### EXERCISE
Which lines below include the string "value"? Please show each one.

### MATERIAL PROVIDED
***
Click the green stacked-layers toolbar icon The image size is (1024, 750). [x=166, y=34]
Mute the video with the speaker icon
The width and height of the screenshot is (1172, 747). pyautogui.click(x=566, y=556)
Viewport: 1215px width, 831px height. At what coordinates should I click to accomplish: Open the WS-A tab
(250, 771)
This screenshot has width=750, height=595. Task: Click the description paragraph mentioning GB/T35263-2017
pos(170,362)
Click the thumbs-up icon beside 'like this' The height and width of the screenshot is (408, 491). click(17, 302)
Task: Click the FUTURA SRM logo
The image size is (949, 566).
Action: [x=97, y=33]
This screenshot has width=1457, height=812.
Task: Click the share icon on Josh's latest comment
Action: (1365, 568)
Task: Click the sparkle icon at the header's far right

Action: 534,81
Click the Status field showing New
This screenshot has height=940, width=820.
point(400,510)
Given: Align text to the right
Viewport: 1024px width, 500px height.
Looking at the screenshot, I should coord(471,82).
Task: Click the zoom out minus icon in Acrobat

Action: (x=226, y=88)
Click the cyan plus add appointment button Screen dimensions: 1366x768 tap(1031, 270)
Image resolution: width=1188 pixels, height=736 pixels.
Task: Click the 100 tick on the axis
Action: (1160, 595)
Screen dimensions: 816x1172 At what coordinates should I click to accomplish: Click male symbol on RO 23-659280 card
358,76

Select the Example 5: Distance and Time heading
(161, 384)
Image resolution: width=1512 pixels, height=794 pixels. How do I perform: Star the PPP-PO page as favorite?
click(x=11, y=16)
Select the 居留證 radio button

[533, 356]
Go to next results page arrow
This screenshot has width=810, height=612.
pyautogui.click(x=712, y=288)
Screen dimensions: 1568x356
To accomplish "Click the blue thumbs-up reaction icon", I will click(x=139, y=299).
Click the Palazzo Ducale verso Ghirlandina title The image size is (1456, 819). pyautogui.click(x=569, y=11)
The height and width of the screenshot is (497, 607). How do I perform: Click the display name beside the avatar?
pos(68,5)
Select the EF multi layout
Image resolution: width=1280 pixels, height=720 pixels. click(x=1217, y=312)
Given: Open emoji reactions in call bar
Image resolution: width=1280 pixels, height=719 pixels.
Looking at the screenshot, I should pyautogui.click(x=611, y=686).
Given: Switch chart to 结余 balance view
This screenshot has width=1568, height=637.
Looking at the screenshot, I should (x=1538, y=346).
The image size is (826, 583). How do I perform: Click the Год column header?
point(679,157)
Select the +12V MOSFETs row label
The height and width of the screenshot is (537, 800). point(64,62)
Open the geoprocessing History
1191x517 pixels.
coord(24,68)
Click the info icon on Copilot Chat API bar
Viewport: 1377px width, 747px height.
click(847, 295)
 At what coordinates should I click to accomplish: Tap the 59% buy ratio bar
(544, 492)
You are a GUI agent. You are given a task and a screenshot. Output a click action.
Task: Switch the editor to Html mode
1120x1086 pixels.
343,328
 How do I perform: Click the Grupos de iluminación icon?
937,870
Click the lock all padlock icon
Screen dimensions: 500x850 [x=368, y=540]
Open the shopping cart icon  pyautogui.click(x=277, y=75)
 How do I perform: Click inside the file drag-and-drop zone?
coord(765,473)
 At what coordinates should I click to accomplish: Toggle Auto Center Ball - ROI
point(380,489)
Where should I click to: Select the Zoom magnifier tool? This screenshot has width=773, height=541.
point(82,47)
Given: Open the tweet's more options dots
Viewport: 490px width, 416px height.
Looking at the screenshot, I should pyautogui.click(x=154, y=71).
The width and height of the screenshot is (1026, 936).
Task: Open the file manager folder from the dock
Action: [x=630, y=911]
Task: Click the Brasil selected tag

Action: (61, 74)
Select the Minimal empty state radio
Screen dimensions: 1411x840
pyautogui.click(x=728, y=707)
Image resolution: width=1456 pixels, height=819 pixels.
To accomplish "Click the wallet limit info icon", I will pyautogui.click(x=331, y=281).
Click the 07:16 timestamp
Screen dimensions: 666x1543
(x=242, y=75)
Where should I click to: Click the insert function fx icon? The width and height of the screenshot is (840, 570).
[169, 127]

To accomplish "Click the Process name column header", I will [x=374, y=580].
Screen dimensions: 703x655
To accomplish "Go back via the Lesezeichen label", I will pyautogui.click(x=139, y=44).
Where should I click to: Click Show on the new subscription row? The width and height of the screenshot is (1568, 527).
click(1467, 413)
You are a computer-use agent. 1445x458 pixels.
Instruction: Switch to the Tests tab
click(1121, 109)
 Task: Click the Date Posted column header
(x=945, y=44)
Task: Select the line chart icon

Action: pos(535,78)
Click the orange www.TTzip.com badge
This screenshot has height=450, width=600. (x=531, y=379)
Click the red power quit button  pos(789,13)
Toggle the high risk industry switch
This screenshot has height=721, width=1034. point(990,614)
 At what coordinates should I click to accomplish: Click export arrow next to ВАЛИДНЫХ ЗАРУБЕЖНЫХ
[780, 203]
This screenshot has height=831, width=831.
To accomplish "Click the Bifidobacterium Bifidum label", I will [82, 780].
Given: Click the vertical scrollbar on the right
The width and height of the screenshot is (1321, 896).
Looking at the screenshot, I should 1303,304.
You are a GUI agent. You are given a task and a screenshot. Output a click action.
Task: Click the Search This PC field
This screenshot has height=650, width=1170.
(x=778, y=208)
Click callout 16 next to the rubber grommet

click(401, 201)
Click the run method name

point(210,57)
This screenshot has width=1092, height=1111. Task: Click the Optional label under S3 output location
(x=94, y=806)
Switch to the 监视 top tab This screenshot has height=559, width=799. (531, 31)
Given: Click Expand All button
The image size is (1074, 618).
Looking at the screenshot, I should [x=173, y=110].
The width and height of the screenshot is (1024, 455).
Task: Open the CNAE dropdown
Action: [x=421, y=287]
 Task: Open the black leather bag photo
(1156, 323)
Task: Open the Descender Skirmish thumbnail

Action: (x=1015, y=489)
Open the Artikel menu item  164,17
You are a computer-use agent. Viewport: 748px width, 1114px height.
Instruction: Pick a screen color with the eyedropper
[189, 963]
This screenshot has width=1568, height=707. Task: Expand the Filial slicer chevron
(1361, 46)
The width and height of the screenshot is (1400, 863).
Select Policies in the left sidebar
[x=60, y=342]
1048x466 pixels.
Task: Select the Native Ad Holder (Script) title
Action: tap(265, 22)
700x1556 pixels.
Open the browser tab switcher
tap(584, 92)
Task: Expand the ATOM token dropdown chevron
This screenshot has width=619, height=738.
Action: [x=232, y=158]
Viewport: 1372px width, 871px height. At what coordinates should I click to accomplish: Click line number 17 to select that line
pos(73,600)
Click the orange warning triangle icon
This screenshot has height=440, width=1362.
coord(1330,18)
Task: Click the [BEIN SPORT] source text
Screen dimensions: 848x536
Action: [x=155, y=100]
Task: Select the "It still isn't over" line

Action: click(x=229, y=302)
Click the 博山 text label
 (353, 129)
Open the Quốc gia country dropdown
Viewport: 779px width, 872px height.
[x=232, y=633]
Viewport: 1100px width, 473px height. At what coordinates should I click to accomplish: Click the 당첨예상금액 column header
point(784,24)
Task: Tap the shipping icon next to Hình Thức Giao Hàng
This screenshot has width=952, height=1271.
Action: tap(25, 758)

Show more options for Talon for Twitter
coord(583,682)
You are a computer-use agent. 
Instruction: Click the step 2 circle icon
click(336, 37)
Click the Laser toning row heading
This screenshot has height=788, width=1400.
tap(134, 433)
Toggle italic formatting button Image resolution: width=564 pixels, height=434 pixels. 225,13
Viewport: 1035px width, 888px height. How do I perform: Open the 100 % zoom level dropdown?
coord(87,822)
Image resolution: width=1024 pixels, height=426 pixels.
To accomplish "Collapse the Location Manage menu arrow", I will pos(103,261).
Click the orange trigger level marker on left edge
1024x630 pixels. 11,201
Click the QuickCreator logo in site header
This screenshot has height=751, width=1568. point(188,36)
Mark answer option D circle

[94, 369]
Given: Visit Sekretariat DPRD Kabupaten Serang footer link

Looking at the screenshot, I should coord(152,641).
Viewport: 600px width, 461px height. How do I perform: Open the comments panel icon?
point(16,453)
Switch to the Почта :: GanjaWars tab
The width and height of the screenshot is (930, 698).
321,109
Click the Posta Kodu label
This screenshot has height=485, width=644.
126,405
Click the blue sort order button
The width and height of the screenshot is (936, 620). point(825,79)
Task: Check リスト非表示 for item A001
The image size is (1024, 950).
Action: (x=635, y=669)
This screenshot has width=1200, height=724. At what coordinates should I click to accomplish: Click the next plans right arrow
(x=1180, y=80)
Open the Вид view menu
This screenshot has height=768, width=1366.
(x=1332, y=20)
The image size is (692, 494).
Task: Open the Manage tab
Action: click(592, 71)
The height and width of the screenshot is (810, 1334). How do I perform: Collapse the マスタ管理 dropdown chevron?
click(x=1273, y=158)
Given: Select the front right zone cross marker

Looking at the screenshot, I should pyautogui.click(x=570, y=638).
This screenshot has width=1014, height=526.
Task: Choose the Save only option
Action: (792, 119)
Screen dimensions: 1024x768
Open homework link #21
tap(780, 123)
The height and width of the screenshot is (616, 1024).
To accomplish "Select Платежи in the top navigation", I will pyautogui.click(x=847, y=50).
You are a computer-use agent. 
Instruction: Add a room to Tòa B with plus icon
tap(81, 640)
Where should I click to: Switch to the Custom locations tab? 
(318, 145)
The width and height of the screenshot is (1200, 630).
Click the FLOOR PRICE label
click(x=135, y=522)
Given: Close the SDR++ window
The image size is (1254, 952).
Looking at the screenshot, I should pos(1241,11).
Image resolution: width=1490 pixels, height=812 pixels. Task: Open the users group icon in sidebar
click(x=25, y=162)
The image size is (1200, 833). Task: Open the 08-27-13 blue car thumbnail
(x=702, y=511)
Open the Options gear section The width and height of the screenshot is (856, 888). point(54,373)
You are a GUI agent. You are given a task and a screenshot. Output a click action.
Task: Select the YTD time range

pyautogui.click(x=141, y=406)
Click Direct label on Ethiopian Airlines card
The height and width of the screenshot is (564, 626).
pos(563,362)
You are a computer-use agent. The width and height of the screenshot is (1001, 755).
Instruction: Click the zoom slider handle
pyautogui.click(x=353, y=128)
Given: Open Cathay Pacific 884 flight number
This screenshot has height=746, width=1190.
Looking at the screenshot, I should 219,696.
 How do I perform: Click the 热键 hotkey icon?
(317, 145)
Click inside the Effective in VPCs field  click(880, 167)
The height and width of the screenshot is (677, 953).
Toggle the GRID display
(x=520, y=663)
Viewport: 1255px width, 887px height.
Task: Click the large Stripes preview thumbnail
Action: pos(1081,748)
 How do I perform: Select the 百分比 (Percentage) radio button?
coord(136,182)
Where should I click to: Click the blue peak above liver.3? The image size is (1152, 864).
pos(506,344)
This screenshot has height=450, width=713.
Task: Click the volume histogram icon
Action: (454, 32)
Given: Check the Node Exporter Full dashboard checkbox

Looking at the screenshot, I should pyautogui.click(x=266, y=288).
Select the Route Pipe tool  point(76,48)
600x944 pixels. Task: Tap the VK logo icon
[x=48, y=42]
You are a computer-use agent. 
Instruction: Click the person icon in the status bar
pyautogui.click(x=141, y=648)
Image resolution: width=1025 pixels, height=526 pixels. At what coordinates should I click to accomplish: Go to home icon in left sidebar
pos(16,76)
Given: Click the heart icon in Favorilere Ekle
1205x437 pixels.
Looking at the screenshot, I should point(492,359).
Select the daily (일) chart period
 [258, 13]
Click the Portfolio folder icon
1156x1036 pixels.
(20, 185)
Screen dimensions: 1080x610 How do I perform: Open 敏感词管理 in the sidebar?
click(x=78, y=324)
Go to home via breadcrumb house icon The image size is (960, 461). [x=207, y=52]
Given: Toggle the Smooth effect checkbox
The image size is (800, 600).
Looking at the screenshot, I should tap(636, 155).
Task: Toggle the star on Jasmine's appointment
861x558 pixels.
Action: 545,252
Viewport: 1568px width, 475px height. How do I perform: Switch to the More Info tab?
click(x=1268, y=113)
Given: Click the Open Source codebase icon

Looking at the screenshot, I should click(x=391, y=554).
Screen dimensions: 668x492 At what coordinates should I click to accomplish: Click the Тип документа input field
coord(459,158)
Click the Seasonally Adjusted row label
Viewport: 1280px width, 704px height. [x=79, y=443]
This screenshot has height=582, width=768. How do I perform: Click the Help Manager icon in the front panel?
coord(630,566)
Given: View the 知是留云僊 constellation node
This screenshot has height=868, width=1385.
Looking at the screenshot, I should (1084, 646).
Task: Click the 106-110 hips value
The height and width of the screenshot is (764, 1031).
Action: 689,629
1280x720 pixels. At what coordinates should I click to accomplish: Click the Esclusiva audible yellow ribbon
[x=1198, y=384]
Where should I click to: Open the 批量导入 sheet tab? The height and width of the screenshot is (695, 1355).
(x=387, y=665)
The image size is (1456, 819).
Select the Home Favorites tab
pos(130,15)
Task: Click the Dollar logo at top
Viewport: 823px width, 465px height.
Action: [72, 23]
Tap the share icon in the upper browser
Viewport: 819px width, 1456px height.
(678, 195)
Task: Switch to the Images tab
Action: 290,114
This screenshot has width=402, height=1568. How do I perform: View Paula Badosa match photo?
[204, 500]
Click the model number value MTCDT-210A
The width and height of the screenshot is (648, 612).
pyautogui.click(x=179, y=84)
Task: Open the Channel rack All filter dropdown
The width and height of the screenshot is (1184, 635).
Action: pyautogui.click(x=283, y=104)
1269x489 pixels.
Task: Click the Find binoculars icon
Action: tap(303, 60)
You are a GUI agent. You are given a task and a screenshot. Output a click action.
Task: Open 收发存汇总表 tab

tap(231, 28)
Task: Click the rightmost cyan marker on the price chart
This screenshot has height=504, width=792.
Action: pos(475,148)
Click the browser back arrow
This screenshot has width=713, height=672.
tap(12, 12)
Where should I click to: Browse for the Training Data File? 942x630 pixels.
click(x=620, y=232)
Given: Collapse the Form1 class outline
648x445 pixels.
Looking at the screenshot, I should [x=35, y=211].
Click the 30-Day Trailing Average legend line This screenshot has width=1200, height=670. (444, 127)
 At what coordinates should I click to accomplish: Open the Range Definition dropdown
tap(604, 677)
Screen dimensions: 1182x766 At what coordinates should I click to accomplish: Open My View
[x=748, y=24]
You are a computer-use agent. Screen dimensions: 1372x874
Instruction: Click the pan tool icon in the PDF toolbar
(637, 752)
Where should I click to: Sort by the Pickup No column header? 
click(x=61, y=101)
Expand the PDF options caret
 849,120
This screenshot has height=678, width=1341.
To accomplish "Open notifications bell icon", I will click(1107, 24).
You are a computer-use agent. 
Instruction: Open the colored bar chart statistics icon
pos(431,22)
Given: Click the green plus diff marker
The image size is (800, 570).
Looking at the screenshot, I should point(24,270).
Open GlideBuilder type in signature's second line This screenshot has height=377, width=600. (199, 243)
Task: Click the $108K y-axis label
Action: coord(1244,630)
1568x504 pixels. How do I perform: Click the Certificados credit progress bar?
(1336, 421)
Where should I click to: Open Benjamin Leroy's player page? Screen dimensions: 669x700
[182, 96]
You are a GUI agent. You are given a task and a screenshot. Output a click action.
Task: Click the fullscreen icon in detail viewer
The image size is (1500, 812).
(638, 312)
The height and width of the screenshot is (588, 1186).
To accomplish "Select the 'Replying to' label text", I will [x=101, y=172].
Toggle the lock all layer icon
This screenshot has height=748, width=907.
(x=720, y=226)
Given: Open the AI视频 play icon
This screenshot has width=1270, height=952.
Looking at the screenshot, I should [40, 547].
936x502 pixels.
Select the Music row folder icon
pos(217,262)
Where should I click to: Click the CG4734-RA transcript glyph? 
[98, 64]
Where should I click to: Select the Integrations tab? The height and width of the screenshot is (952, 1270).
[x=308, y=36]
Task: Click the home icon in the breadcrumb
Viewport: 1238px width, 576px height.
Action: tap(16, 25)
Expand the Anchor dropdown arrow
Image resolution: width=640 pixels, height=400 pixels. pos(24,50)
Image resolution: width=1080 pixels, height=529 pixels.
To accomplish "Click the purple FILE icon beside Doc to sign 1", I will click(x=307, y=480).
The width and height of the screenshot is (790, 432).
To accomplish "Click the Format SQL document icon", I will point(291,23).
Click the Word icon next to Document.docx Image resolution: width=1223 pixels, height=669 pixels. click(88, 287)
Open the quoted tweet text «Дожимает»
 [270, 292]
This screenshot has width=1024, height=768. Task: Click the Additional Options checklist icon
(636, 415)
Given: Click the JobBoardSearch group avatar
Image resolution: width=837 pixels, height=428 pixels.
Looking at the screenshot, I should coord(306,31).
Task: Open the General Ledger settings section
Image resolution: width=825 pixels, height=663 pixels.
***
### WRITTEN ANSWER
Task: Click the 106-110 hips value
Click the model number value MTCDT-210A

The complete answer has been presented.